At ASCO 2009, researchers from Italy presented data on 121 patients with relapsed/refractory HL who were treated with four cycles of ifosfamide, gemcitabine and vinorelbine (IGEV).Seventy-eight patients received single (n=59) or tandem (n=19) transplants following remission induction. The overall response rate to induction chemotherapy was 75% with a CR rate of 46%. This study found that achieving a CR was the most important favorable factor for ultimate outcome of treatment. This article emphasized the goal of increasing the CR rate prior to transplantation.

Anti-CD30 Monoclonal Antibody XmAb2513

Anti-CD30 (a cell surface antigen expressed on Reed-Sternberg cells) monoclonal antibody XmAb2513 is a second-generation humanized monoclonal antibody directed against the cell surface receptor CD30 with potential immunotherapeutic activity. Anti-CD30 monoclonal antibody XmAb2513 specifically binds to the CD30 antigen, which may result in a cytotoxic T lymphocyte (CTL) response against CD30-expressing tumor cells. CD30, a member of the tumor necrosis factor (TNF) receptor superfamily, is expressed on activated lymphocytes transiently and is constitutively expressed in hematologic malignancies including Hodgkin’s disease and some T-cell non-Hodgkin’s lymphomas.

At ASCO 2009 researchers from several US medical centers presented data from a Phase I study of XmAb2513 in patients with HL and anaplastic large cell lymphoma. In this study, MTD was not reached and responses were observed.

Anti-CD30 Monoclonal Antibody-Drug Conjugate (ADC): SGN-35

SGN-35 is comprised of an anti-CD30 monoclonal antibody attached to monomethyl auristatin E (MMAE), a synthetic drug payload; the two are attached by an enzyme cleavable linker. SGN-35 releases MMAE upon internalization into cells expressing CD-30. A previous dose-escalation trial was carried out in patients with relapsed or refractory HL or systemic anaplastic large cell lymphoma. Fifty-four percent of patients treated at the higher doses had an objective response with a 32% CR rate. These data were presented at the 2008 International Conference on Malignant Lymphoma in Lugano, Switzerland.

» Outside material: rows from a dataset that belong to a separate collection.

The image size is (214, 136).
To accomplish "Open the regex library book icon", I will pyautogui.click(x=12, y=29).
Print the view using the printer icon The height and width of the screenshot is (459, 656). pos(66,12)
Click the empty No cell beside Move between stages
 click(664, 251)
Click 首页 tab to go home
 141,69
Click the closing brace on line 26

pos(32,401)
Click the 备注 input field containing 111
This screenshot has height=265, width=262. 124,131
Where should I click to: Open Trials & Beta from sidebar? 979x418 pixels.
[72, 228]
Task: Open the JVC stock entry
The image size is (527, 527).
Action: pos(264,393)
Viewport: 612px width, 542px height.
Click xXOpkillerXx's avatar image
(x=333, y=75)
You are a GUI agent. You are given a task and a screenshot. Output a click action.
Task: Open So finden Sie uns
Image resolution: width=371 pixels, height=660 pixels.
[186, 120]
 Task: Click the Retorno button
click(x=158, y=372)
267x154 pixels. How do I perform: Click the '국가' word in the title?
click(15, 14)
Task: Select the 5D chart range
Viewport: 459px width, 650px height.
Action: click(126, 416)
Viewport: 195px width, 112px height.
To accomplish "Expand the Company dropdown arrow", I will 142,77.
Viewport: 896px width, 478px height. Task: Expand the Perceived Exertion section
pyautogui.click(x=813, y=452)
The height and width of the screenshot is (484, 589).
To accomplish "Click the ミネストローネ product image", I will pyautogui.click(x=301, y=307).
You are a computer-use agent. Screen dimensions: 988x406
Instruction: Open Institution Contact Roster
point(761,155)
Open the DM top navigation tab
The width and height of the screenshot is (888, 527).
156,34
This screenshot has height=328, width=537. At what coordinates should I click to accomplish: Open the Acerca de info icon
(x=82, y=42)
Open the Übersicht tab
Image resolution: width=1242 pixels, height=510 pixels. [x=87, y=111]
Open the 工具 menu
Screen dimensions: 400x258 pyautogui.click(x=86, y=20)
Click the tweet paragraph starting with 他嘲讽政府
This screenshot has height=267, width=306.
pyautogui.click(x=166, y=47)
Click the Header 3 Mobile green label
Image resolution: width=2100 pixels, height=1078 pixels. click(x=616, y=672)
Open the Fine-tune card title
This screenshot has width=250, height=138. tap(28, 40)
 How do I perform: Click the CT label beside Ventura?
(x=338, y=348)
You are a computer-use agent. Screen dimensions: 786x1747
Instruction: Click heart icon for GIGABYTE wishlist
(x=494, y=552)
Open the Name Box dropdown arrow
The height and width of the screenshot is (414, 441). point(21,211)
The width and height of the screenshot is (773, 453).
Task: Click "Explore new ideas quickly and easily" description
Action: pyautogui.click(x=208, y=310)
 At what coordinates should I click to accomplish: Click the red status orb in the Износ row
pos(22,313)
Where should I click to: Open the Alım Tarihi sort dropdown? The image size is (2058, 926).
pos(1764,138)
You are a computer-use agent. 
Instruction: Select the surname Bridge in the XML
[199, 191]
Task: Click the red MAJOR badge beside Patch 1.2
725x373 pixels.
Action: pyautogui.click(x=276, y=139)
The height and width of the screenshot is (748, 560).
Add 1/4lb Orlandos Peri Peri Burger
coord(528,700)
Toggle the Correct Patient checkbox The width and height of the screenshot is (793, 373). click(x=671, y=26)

The current study evaluated a more frequent weekly dosing of SGN-35 weekly for three weeks every 28 days for a maximum of 12 cycles. Nine of 22 patients with refractory or relapsed HL and four of five with anaplastic large cell lymphoma responded. Treatment-related toxicity was described as non-significant.


Large clinical trials continue to fine tune therapy for up-front treatment of HL to decrease long-term side effects. For the first time there appears to be beginning progress in the development of monoclonal antibodies that may have activity in HL.